What the exercise asks: Write out exactly the lines below that run from the one containing "You are a computer-use agent. Viewport: 1024px" through the one containing "Bookmark the page", both included, with no other lines.

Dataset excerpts
++++++++++++++++++++

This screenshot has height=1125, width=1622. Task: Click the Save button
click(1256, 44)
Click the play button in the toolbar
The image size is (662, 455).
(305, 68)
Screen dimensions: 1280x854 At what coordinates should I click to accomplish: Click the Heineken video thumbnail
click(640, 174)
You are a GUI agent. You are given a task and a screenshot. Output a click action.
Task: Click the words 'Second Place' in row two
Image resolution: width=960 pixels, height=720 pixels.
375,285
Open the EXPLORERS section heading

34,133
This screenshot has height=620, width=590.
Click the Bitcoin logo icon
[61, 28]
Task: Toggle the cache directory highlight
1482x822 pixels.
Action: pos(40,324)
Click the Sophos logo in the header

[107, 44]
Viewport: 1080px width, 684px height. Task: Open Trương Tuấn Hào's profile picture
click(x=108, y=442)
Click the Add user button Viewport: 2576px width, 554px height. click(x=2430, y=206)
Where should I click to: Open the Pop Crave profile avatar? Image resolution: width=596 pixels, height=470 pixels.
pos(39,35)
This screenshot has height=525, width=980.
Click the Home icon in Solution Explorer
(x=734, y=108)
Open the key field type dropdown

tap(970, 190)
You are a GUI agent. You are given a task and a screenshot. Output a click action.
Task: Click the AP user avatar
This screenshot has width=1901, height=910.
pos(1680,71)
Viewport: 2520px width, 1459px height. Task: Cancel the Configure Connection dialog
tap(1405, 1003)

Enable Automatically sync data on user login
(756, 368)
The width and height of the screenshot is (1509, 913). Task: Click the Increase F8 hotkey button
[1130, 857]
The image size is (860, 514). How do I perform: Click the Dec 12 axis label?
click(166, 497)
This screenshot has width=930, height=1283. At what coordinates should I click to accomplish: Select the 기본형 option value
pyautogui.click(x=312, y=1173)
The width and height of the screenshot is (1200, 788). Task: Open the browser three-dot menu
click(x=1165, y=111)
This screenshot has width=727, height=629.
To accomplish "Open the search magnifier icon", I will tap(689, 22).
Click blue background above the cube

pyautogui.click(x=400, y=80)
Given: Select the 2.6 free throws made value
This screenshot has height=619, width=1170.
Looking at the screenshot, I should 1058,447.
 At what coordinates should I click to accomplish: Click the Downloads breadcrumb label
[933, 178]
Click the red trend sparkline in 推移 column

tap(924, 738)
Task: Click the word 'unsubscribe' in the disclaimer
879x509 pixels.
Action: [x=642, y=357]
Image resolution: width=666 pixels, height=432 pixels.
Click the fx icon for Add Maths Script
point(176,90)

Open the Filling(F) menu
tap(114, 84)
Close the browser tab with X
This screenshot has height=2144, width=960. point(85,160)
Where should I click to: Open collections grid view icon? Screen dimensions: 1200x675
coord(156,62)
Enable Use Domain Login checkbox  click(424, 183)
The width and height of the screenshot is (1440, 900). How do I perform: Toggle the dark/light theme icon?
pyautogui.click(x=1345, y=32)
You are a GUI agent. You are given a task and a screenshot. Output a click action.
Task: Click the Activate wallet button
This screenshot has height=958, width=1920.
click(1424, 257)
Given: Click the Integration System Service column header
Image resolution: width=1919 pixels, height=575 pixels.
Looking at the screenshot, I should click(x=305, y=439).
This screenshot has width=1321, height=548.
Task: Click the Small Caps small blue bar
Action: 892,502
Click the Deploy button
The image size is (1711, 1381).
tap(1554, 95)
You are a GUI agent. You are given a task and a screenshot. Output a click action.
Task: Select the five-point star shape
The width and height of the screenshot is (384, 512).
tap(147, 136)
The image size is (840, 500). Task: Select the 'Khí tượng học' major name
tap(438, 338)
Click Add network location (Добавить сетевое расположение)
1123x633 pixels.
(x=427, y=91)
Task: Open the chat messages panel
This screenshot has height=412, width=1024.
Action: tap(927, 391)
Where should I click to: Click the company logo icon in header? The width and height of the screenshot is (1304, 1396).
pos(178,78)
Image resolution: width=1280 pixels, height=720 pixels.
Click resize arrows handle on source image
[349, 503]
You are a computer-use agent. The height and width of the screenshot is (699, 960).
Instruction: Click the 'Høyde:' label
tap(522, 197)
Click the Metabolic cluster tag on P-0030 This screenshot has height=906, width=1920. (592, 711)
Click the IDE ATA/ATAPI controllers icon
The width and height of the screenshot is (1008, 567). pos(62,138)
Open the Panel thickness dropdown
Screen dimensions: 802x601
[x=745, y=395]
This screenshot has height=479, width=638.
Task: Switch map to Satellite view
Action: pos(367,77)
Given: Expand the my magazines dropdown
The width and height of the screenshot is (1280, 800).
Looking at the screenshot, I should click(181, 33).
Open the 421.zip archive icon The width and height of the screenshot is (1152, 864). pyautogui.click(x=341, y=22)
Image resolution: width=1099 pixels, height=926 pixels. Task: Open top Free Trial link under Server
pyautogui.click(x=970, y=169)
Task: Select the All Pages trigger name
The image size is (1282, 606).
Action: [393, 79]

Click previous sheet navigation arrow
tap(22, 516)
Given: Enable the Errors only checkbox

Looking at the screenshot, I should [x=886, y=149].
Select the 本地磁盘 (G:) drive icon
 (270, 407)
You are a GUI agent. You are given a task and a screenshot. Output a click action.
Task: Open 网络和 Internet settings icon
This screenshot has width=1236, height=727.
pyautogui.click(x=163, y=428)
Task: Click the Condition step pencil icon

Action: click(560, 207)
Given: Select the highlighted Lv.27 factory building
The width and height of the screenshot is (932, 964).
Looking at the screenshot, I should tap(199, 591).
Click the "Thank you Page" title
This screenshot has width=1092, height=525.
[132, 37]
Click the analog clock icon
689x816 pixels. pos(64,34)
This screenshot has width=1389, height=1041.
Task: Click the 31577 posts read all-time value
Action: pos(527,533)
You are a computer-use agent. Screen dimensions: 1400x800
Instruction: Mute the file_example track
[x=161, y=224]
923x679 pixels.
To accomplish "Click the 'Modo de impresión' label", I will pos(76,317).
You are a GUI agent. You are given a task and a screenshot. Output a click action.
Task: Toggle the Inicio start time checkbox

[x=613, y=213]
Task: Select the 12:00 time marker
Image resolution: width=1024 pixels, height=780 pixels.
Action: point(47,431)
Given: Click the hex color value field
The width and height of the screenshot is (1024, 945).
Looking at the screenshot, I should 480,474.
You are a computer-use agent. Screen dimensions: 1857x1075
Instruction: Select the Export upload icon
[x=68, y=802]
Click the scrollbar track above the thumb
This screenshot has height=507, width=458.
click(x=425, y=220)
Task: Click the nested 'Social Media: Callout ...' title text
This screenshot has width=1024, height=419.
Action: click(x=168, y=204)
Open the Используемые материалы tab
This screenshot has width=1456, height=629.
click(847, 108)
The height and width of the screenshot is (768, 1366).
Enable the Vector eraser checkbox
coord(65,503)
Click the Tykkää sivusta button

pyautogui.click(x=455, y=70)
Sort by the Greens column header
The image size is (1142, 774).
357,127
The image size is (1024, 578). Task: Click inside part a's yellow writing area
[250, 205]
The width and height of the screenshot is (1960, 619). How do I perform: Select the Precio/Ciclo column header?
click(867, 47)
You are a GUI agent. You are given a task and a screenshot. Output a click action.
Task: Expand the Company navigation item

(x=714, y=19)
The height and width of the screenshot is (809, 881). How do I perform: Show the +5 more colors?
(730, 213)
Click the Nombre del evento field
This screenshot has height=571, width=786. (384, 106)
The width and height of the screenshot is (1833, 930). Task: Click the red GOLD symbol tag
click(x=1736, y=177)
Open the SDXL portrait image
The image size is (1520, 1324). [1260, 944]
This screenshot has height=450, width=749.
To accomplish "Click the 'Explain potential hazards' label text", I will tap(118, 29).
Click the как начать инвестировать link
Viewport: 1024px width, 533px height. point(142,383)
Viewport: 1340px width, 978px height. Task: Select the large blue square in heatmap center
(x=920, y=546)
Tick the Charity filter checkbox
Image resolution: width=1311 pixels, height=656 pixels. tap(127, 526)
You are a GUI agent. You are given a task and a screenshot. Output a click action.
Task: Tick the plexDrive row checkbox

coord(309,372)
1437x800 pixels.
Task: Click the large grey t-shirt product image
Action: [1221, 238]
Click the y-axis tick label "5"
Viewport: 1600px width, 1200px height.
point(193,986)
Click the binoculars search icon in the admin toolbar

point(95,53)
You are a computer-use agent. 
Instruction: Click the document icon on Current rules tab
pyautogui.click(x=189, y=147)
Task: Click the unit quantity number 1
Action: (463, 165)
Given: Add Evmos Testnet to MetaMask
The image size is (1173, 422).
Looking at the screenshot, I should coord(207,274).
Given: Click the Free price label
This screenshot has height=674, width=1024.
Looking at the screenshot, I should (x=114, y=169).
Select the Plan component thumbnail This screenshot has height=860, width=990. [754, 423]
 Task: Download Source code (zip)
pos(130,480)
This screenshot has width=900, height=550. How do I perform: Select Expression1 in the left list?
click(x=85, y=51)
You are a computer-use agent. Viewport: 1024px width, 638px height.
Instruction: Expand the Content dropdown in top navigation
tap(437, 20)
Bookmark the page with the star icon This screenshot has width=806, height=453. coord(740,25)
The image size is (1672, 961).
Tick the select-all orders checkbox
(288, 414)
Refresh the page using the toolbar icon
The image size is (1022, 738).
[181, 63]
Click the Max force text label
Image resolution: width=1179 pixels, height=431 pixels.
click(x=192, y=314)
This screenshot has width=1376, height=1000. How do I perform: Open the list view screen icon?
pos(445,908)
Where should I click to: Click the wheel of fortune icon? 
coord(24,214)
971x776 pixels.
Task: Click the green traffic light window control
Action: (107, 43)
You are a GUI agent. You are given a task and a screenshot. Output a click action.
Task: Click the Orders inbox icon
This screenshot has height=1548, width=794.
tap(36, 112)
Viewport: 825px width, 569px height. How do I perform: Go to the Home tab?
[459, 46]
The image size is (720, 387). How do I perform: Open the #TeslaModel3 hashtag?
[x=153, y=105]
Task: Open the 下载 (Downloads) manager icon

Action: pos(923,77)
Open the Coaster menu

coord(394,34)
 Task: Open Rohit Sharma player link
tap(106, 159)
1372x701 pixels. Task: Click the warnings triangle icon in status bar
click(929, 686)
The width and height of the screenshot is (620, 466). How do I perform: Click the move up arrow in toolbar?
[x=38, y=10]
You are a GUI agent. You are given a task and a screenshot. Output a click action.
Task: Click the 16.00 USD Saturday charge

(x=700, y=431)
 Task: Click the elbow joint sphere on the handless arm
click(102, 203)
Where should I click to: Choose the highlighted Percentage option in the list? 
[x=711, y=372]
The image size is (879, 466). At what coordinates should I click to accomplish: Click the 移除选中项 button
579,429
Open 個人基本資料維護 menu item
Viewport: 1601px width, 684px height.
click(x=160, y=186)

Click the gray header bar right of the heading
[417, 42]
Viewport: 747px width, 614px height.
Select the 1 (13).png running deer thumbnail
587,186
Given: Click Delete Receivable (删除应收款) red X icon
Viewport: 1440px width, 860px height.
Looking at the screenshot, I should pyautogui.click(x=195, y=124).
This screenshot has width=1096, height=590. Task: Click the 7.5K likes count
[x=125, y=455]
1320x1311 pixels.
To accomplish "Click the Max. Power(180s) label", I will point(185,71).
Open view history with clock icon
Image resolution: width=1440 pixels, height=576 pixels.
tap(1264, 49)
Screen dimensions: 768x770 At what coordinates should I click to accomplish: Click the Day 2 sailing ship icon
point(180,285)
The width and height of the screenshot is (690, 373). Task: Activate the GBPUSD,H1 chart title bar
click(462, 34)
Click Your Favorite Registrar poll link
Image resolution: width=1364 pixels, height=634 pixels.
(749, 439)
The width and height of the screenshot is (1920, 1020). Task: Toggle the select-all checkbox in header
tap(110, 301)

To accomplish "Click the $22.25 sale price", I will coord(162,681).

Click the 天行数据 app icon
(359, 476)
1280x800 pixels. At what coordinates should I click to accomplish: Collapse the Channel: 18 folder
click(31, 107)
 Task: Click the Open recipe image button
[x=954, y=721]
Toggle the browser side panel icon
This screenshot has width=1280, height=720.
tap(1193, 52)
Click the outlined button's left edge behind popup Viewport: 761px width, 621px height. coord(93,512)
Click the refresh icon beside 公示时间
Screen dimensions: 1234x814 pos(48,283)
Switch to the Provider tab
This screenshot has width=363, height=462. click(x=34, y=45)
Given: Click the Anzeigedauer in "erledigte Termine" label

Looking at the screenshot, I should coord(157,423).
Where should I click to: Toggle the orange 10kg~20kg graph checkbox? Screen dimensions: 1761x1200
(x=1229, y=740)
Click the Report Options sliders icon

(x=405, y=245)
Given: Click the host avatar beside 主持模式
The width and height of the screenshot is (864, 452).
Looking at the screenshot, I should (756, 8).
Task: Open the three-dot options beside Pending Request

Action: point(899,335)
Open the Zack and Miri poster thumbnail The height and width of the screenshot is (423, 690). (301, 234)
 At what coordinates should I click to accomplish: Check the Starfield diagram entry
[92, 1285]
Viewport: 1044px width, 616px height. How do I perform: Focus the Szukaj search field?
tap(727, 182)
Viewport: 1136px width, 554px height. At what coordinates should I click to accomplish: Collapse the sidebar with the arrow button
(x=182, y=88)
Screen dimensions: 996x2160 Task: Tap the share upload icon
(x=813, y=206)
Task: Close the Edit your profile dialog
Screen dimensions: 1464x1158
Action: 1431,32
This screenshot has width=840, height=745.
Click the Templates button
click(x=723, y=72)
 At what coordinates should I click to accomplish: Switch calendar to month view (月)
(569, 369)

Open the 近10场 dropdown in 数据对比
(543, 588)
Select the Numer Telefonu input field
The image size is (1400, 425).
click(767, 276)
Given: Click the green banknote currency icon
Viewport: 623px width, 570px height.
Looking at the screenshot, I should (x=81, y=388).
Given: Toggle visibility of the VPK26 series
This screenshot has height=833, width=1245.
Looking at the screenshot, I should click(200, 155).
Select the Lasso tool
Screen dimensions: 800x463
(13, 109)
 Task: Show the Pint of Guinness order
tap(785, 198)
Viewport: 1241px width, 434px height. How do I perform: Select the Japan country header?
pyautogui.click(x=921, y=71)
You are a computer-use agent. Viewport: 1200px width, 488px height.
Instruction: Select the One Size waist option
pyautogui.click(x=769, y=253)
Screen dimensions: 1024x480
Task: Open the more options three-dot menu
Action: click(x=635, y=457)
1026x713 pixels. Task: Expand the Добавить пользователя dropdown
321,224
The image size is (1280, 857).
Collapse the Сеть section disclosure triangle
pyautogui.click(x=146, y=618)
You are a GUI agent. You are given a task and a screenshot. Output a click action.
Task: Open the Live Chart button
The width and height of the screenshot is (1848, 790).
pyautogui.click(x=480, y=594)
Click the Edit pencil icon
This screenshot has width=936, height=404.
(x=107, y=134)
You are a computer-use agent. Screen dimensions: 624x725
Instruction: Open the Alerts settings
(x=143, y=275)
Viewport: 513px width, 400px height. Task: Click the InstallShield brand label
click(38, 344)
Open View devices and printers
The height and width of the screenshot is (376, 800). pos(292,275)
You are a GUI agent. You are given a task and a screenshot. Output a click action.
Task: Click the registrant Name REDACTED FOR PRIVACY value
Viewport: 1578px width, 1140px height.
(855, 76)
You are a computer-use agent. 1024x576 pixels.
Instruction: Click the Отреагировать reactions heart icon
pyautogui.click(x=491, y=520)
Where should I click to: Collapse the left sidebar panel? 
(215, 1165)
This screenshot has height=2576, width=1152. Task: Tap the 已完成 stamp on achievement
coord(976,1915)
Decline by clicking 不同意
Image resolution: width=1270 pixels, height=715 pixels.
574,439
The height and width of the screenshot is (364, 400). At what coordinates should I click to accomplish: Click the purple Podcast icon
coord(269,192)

++++++++++++++++++++

Response to this exercise:
You are a computer-use agent. Viewport: 1024px width, 638px height.
Instruction: Expand the Content dropdown in top navigation
tap(437, 20)
Bookmark the page with the star icon This screenshot has width=806, height=453. coord(740,25)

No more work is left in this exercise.